6. Menakıb: (Ravdat-ül ulema) sahibi demiş ki Fakih Ebülleys Nasır Ahmed bin Muhammed Hayır dedi ki: Ben Buhara pazarından Tus pazarına gitmek üzere yola çıktım. Yolda Fergana köylerinden İskenderiyeli bir şahıs ile arkadaş oldum. Ben o şahsa dedim. Nereden gelirsin, nereye gidersin. O şahıs dedi ki Ferganeden gelirim, hacca giderim. Bir hanım için 300 dirheme hacca giderim. Ben ona bu zaman hac vakti değil, zira hacılar çıkmışlardır, sen onlara erişemezsin. Ferganeden Mekke-i Mükerremeye 300 dirheme nasıl hacca gidersin dedim. O şahıs dedi ki bizim için Tus’ta bir yer vardır. Ona meşhed denilir. Biz o bekaayı [o yeri] hac ederiz. O yerde hazret-i Alinin “keremallahü vecheh” sülale-i şeriflerinden Ali bin Musa el Rızanın kabri vardır. O kabri hac ederiz. Ona karşılık cevap verdim. Delil ve senetli cevap verdiğim hâlde, konuşmamız münakaşa şeklini alınca, onu Meşhette terkettim ve Tusa gittim. Kıssayı hakime söyledim. O sırada Ebul Fadl el edni hakim idi. Tusta hakim bana dedi ki niçin arkadaşlığını devam ettirmedin. Böylece, onların küfrü açığa çıksa idi. Biz de o sebeple onları bu şehrden ihraç ederdik [sürerdik]. Hakimden izin taleb ettim, dönüp Meşhede gittim. Birçok geceler onunla oldum. O kadar onunla düşüp-kalktım ki kendilerinden zannetti. Ben de onlardan oldum. Bana dedi ki ya falan, artık bizden oldun, artık bizim seyyidimizi ve imamımızı ziyaret etmez misin! Olur, dedim. İmamları bir şahıs idi ki tanıştık. Onlar ile namaz kılardı. Kurân-ı azimüşşanı, neuzübillahi teâlâ, hakiki kıraatinden başka bir şekilde okurdu. Hatta Kıyamet sûresini okudu. Meal-i şerifi (Ey Resûlüm! Kur’ân-ı Kerîmi kalbinde toplayıp, dilinde Sâbit kılmak bizim üzerimizdedir) olan 17. âyet-i kerimeyi okurken, değiştirip okudu. Ben kalbimden ona yalan söylüyorsun, dedim. O namazı yeniden kıldım. Sonra o şahıs beni büyüklerinden birinin yanına gizlice götürdü. Orada bir şahıs gördüm ki iki ayağı kelb ayağı gibi ve ağzı kelb ağzı gibi, kelb suretinde idi. Onlar derler ki o şahıs Allahü teâlâ hazretlerini zikir eder. Sonra o Ferganeli bana dedi ki bu seyyidimiz her gün Şeyhayn hazretlerine “radıyallahü teâlâ anhüma” neuzübillah, bin kere lanet eder. Emir geldi, bu mertebeye geldi. Ben de çıktım Tus şehrine geldim. Hakime hepsini haber verdim. Kalkıp Meşhede geldi. O taifeyi oradan çıkarmak için uğraştı. Mümkün olmadı.

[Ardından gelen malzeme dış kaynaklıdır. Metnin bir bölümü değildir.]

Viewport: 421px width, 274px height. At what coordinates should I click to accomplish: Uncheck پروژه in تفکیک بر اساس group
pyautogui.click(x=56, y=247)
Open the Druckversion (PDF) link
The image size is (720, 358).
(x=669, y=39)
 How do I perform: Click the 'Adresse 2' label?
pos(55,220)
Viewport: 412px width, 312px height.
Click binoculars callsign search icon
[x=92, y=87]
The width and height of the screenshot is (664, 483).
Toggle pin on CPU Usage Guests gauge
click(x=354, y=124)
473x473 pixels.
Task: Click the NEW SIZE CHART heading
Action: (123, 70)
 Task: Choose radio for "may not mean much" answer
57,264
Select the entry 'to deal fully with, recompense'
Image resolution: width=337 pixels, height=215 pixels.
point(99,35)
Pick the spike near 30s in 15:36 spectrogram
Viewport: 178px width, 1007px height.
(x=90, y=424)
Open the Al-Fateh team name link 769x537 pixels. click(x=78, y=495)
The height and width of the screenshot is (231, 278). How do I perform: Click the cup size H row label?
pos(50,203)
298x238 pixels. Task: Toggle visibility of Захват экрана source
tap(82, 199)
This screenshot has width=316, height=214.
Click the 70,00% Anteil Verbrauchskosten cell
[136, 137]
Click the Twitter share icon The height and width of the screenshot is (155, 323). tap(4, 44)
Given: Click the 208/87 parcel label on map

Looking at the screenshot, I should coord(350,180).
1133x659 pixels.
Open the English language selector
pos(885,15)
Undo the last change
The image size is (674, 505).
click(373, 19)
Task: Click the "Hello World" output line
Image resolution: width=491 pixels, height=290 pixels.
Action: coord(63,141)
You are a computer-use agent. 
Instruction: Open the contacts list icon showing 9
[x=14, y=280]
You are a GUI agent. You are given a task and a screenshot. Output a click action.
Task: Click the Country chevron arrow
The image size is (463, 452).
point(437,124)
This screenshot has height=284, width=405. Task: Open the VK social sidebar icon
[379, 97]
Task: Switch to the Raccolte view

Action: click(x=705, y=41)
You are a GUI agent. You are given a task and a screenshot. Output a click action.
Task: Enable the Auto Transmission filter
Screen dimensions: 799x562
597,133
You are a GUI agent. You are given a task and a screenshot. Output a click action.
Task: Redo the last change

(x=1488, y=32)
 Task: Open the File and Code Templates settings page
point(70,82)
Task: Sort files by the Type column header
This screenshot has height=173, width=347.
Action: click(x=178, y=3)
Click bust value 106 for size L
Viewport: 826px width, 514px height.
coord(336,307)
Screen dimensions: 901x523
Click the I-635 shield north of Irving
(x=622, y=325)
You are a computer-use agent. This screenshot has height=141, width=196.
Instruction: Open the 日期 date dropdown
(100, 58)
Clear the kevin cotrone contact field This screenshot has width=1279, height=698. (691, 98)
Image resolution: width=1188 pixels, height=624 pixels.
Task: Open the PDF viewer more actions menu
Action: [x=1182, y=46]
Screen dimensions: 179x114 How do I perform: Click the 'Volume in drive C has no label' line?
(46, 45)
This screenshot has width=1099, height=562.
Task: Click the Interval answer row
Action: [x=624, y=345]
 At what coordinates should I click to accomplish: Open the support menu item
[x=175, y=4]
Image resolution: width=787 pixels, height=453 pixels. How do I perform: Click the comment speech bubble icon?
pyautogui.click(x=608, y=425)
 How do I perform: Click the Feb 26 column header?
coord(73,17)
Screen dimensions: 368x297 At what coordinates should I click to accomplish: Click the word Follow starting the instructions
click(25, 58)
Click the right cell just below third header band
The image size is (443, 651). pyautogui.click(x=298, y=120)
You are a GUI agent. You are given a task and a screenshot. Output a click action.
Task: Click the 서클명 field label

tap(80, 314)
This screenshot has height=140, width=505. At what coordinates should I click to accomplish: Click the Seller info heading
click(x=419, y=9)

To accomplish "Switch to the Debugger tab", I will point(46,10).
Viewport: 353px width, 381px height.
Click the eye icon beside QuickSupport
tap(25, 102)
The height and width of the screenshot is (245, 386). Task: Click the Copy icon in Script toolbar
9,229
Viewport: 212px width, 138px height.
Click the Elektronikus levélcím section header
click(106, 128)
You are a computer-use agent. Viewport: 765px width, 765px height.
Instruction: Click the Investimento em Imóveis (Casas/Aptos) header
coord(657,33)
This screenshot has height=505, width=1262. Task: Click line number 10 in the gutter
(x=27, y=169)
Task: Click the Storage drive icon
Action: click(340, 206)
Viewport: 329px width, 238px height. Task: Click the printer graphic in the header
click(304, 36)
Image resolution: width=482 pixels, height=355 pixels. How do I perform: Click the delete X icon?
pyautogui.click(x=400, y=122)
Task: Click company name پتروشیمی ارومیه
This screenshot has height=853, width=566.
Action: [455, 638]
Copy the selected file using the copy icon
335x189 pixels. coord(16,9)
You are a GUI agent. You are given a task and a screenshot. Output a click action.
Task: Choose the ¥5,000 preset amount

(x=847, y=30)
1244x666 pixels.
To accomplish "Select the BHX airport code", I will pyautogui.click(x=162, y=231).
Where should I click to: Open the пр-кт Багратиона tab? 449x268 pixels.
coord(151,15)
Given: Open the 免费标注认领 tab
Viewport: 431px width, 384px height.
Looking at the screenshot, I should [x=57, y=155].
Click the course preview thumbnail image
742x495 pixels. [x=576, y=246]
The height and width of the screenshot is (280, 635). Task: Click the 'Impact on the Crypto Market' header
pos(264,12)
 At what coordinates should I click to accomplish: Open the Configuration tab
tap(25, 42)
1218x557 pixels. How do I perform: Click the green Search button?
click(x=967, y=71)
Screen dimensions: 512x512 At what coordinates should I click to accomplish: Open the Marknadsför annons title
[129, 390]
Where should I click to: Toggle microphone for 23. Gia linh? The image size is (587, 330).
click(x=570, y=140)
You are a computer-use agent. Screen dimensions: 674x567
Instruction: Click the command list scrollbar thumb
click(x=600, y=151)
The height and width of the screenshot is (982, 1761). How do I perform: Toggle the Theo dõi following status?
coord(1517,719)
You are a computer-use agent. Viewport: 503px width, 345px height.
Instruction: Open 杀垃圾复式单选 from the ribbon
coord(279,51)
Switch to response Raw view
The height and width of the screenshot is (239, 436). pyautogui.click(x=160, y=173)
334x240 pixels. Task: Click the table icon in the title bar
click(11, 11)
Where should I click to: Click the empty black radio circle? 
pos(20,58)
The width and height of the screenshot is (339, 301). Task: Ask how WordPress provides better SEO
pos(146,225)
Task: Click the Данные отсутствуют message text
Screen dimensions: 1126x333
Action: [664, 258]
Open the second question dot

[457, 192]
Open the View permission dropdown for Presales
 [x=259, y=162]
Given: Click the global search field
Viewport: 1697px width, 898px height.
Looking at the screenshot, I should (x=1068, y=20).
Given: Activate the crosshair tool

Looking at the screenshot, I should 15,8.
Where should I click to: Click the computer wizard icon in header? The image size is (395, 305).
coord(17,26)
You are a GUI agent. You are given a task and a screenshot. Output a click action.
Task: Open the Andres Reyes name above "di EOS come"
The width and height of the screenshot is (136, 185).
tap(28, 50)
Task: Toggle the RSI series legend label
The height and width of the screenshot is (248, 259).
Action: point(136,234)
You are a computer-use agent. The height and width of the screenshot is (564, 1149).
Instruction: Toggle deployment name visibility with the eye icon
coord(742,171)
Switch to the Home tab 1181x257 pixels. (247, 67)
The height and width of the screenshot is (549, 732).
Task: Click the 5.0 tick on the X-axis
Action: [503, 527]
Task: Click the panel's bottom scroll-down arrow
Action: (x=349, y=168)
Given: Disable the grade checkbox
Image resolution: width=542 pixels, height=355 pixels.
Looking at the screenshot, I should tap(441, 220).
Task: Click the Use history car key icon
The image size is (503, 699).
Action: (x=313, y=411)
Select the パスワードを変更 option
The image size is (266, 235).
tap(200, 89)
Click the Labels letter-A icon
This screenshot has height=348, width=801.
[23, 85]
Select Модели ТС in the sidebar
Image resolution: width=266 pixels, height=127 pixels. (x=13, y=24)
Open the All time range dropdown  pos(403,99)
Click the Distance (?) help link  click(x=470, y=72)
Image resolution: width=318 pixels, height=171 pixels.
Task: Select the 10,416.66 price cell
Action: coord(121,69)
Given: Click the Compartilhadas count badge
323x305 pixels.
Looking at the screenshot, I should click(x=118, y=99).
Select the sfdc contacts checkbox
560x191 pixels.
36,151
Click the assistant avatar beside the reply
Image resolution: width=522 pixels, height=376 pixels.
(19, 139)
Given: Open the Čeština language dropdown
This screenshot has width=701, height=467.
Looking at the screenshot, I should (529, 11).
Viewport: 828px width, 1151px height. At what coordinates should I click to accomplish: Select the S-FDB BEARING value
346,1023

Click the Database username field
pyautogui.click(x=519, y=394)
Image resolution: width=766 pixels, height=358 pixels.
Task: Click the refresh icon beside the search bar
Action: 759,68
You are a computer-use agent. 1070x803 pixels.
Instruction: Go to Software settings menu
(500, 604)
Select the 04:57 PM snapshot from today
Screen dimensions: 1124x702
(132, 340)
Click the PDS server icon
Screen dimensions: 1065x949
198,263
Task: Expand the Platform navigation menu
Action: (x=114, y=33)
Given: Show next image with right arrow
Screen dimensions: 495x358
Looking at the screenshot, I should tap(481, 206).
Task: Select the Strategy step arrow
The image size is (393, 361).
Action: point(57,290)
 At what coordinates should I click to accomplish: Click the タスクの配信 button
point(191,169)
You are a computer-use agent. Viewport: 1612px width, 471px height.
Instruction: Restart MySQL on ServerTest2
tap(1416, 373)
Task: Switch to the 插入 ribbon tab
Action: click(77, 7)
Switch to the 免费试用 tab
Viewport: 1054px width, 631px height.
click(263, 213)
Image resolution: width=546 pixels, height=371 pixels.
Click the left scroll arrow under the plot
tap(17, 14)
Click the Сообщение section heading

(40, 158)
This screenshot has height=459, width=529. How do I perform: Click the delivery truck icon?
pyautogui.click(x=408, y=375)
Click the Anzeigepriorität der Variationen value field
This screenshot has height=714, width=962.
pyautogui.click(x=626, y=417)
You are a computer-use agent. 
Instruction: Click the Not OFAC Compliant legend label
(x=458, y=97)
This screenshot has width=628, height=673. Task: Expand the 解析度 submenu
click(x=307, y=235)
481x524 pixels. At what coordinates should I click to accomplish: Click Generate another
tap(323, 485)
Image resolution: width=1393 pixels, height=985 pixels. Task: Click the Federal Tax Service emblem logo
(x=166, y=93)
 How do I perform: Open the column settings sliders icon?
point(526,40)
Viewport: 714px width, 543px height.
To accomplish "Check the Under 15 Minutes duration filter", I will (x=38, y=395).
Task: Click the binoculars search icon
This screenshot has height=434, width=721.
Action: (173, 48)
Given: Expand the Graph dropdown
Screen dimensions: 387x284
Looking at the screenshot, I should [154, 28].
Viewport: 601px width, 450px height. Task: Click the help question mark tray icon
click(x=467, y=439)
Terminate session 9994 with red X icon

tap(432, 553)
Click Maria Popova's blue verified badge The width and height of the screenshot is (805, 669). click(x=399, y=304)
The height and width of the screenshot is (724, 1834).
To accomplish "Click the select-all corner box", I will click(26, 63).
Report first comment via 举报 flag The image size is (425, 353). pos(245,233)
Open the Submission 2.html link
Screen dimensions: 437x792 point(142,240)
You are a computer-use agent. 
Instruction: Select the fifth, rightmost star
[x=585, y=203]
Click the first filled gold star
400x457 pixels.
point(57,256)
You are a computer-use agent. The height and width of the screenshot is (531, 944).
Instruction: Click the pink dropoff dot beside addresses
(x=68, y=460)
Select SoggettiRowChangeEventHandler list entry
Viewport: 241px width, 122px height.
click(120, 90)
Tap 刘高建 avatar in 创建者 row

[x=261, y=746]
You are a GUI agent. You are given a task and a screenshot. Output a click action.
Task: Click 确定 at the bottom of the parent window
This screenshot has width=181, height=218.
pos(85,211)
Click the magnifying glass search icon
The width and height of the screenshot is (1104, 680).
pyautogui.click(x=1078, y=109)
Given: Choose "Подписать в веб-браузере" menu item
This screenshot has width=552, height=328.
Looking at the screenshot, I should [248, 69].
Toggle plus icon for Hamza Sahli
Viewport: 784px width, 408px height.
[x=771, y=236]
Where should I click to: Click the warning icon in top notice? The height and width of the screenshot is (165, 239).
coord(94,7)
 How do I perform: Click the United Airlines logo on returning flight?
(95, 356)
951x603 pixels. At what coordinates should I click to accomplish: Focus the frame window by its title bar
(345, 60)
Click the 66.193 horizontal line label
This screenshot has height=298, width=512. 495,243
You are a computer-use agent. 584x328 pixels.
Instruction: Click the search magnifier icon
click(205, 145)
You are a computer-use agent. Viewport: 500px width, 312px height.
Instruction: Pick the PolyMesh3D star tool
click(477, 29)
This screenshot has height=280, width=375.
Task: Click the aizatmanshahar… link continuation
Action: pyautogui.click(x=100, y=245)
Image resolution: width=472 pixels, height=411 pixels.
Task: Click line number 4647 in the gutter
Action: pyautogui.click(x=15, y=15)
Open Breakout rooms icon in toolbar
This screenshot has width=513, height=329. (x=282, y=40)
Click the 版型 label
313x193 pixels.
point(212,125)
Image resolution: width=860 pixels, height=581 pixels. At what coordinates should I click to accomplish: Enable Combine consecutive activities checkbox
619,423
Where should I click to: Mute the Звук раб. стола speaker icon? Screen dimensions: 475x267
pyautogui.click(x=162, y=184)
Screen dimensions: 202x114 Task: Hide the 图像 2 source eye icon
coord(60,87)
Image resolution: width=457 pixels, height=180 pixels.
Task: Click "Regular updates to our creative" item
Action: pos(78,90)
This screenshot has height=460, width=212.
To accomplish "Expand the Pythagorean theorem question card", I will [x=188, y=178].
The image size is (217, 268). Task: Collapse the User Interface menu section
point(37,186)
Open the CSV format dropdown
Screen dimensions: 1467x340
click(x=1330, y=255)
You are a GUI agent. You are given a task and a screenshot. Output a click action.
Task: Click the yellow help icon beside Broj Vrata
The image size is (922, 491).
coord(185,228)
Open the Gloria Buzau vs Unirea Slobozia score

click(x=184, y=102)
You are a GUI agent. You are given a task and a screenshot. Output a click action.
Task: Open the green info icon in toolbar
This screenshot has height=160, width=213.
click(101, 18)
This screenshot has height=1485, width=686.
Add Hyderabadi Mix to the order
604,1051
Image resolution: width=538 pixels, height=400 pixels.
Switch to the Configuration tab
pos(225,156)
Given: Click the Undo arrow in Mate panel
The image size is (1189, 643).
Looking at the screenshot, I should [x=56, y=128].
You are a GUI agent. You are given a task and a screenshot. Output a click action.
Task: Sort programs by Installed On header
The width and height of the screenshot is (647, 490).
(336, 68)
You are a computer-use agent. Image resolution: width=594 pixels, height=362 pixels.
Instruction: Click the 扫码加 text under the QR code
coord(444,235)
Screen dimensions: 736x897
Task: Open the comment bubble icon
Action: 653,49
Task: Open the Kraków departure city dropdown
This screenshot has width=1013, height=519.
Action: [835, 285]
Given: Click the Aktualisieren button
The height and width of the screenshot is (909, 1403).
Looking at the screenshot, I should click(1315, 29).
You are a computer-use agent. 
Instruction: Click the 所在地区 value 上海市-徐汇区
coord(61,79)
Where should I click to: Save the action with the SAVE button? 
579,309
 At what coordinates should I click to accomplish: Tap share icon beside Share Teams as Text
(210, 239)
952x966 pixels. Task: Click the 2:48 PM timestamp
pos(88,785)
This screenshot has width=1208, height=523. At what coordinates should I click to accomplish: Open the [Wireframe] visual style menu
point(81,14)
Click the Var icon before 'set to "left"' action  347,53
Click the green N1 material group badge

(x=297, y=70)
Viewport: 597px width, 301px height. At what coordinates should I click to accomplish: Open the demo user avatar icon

7. Menakıb: Yine (Ravdat-ül ulema) sahibi “rahimehullahü teâlâ” diyor ki: Edip, Zahid-el Yusuf Yakup bin Yusuf’tan “rahimehullah” işittim. Der ki ben Mekke-i mükerreme yolunda Damigan’a vardım. Nişapurlu bir şahsa rast geldim. Bu şahıs, Damiganlı bir şahıs ile; Ebû Bekir ve Ömer’in “radıyallahü teâlâ anhüma” hazretlerinin faziletleri konusunda münakaşa ediyorlardı. Damiganlıya Şeyhayn hazretlerinin faziletleri konusunda yardım etmek için, ben de onlara dâhil oldum. Edip Zahid şöyle nakletmiştir. Damiganlı, Nişapurluya dedi ki bu konuda benim sana söylediğim sözleri kimse söylememiştir. Lakin sana bu dalaletten dönmen için hiçbir şey fayda vermedi. Gel seninle fiili tecrübe edelim. Nişapuri dedi ki nasıl? Damigani dedi ki; Damigan’da bir hamam vardır. Emir hamamı denmekle meşhurdur. Damigan hamamlarında o hamam külhanından büyük ateşli bir külhan [ocak] yoktur. Varalım, külhancıya külhan kapısını açtıralım. Sen ve ben külhana girelim ve onun içinde zuhr [öğle] vaktine kadar eğlenelim. Eğer sen hak üzerine isen necat bulursun [kurtulursun], ben helak olurum. Eğer ben hak üzere isem, ben necat bulurum [kurtulurum], sen helak olursun. Kalktık, o hamama vardık. Külhancı bizim için külhan kapısını açmaktan imtina etti [çekindi]. Ta ki birkaç müslümanı bu kadıye üzerine şahit tuttu. Sonra, Damigani, Nişapuri’nin sağ elinin küçük parmağından tutup, kendi önce külhana [ocağa] girip, Nişapuriyi de çekti. İkisi beraber külhana girip, eğlendiler [beklediler]. Hamam yakınında olan camiin müezzini zuhr [öğle vaktinin] ezanı okuyunca, ben külhancıyı [ocakçıyı] çağırdım. Külhancı da o ikisine nida ettikte [seslenip, çağırdıkta], Damiganlı çıktı. Elbiselerinden bir parça bile yanmamış. Ateş asla tesir etmemiş. Nişapurlu ise, yanmış, kömür gibi olmuş. Ey mümin kardeşler. Şeyhaynın “radıyallâhu anhüma” fazileti hakkında, başka kıssa olmasa, bu acayip kıssa kifâyet eder.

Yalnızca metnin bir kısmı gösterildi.